▶ **Assignment**:
Nothing belongs in the answer except the lines of the material that include "green".

☆ ☆ ☆ ☆

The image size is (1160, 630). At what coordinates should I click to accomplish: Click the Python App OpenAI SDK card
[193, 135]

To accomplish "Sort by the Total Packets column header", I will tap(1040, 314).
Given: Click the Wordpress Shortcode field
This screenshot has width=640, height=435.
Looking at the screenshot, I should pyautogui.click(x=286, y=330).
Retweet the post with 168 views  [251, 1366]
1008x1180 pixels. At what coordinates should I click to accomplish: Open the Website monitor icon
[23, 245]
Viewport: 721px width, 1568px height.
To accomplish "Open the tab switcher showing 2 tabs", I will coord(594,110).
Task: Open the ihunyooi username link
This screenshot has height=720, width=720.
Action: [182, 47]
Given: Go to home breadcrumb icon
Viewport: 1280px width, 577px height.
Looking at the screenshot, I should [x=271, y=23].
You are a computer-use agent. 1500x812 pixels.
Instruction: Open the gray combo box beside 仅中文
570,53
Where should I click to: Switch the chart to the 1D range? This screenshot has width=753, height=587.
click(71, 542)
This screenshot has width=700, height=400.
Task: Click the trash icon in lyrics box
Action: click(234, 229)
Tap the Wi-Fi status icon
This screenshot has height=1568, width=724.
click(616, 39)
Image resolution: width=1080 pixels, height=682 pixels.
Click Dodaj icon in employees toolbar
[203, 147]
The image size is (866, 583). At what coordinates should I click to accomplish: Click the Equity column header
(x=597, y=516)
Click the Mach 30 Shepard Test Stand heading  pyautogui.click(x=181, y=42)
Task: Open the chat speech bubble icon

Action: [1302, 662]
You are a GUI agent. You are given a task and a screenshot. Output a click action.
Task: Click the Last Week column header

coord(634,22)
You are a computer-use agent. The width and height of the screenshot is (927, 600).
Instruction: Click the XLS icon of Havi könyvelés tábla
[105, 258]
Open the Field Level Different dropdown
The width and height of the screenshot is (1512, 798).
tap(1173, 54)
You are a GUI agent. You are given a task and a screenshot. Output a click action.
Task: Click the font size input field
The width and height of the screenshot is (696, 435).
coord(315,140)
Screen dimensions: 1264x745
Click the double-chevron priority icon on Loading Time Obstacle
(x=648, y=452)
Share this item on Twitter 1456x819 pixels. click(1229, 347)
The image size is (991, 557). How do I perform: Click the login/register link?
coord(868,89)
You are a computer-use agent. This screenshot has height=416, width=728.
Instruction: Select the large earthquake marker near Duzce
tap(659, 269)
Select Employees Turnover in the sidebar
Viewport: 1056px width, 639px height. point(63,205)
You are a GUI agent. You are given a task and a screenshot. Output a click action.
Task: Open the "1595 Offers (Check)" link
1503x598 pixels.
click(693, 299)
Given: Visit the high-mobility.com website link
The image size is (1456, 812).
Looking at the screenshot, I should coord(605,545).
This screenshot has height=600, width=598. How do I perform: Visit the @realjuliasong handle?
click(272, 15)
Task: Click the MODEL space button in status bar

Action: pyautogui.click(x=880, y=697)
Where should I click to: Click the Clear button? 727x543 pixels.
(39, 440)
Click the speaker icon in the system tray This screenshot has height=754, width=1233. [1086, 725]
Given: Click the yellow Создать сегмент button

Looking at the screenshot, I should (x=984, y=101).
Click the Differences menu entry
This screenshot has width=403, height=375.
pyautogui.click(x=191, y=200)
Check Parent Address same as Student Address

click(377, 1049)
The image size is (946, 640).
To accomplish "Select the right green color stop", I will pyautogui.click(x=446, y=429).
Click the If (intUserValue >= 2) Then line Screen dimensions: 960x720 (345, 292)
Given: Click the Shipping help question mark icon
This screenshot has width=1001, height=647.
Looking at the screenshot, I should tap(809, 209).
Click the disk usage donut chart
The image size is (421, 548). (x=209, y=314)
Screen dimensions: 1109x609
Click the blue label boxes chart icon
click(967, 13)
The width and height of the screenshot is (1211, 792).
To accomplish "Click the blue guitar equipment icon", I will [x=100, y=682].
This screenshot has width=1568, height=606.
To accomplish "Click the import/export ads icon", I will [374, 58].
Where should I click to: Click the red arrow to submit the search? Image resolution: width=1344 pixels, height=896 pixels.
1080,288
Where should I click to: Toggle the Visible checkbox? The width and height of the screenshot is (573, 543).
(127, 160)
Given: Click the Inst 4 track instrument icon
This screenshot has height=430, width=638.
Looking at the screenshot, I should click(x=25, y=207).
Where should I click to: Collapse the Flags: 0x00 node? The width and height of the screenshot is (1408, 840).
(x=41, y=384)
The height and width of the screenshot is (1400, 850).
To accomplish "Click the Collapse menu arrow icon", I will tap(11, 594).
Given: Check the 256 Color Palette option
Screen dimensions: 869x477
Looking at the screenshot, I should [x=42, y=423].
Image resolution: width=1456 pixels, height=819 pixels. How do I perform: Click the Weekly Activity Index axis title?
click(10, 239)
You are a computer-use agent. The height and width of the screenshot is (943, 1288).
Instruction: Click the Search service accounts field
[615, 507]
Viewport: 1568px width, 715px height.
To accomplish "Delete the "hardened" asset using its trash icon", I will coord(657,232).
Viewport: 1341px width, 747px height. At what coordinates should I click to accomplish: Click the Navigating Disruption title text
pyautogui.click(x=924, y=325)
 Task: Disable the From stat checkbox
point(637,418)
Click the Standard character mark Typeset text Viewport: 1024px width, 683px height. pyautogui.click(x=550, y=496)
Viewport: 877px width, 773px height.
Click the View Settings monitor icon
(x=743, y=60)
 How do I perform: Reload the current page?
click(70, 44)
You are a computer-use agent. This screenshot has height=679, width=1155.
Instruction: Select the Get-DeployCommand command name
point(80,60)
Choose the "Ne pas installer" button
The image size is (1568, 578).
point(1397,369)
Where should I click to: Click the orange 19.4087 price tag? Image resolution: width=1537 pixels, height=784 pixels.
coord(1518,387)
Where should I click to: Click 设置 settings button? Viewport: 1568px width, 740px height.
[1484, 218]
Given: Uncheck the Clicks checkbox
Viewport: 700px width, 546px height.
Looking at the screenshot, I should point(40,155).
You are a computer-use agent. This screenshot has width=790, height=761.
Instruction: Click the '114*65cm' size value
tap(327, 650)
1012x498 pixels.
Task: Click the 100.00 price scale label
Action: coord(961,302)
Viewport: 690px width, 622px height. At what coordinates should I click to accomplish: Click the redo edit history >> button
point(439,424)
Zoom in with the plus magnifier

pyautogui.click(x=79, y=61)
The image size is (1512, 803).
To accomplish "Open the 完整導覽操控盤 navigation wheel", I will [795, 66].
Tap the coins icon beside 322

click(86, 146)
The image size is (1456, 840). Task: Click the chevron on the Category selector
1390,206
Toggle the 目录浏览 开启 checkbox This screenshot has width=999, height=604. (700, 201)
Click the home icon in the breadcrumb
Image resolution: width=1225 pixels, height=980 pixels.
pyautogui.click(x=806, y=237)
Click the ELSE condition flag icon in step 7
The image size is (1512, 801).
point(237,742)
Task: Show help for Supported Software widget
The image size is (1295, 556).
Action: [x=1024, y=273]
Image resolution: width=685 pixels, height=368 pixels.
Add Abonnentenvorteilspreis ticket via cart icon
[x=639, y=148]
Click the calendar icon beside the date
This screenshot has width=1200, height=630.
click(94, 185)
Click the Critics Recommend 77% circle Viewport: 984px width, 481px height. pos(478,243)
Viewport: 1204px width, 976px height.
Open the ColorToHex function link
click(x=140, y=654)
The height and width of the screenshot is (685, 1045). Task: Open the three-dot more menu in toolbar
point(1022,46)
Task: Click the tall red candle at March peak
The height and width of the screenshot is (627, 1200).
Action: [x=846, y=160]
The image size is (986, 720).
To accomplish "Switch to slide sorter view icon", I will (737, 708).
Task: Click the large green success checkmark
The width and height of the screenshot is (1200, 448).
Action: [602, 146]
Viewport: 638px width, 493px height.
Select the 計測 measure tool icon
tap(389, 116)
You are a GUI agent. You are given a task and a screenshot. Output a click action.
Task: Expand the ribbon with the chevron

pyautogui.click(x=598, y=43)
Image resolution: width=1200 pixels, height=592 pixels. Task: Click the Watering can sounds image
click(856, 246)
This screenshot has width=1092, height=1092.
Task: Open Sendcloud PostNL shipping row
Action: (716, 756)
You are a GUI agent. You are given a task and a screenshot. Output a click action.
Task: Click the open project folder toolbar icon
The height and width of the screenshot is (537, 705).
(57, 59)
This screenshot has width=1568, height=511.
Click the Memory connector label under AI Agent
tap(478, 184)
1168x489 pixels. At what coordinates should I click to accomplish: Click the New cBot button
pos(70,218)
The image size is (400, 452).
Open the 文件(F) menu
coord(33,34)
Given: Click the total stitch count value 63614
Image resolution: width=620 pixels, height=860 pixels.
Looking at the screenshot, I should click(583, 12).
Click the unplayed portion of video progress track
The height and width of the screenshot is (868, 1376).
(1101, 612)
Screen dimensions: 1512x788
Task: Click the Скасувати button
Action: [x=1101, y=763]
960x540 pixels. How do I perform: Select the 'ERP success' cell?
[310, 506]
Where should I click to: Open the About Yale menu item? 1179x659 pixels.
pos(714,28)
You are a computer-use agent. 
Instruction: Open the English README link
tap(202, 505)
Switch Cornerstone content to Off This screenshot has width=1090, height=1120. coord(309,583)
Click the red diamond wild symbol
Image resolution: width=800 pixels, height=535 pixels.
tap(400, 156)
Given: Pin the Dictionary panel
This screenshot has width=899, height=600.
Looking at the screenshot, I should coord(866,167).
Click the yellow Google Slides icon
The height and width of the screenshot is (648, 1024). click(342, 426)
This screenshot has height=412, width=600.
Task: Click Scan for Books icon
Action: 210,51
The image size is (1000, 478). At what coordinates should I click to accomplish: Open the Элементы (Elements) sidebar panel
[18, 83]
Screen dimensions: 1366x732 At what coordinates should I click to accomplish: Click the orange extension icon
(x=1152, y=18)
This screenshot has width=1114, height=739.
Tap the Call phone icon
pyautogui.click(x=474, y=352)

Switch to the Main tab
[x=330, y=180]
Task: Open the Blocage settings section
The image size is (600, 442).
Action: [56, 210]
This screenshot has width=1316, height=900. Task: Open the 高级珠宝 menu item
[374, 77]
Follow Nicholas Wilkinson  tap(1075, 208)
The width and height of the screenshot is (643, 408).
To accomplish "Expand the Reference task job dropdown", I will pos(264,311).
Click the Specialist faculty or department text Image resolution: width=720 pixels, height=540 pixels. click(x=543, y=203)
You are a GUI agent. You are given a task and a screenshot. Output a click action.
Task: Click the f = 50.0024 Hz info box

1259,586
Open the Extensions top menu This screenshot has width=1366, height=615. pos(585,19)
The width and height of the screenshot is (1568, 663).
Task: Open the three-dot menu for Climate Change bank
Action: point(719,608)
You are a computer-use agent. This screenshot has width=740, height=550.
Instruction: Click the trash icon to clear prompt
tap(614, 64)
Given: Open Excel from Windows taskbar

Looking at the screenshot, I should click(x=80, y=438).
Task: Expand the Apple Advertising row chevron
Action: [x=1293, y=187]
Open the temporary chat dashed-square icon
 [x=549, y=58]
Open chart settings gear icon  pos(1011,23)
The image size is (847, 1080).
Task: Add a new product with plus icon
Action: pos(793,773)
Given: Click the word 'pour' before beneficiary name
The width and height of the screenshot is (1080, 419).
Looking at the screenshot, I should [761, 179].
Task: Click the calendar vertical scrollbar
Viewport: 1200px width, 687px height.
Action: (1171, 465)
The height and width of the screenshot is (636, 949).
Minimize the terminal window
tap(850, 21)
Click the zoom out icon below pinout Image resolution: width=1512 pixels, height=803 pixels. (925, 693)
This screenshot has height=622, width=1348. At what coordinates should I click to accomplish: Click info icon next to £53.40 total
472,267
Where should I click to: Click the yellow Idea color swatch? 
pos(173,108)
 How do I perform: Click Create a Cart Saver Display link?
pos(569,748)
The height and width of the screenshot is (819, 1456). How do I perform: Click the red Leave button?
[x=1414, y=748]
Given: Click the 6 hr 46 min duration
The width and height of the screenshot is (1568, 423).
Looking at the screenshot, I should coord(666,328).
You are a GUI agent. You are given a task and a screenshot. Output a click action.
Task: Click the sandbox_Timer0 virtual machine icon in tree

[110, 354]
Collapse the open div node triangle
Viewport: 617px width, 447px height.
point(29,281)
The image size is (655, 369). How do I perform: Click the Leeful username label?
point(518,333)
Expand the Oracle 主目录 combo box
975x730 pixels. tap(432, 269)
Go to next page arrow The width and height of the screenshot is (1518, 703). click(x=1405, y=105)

☆ ☆ ☆ ☆

▶ **Solution below**:
To accomplish "Select the right green color stop", I will pyautogui.click(x=446, y=429).
Task: Click the large green success checkmark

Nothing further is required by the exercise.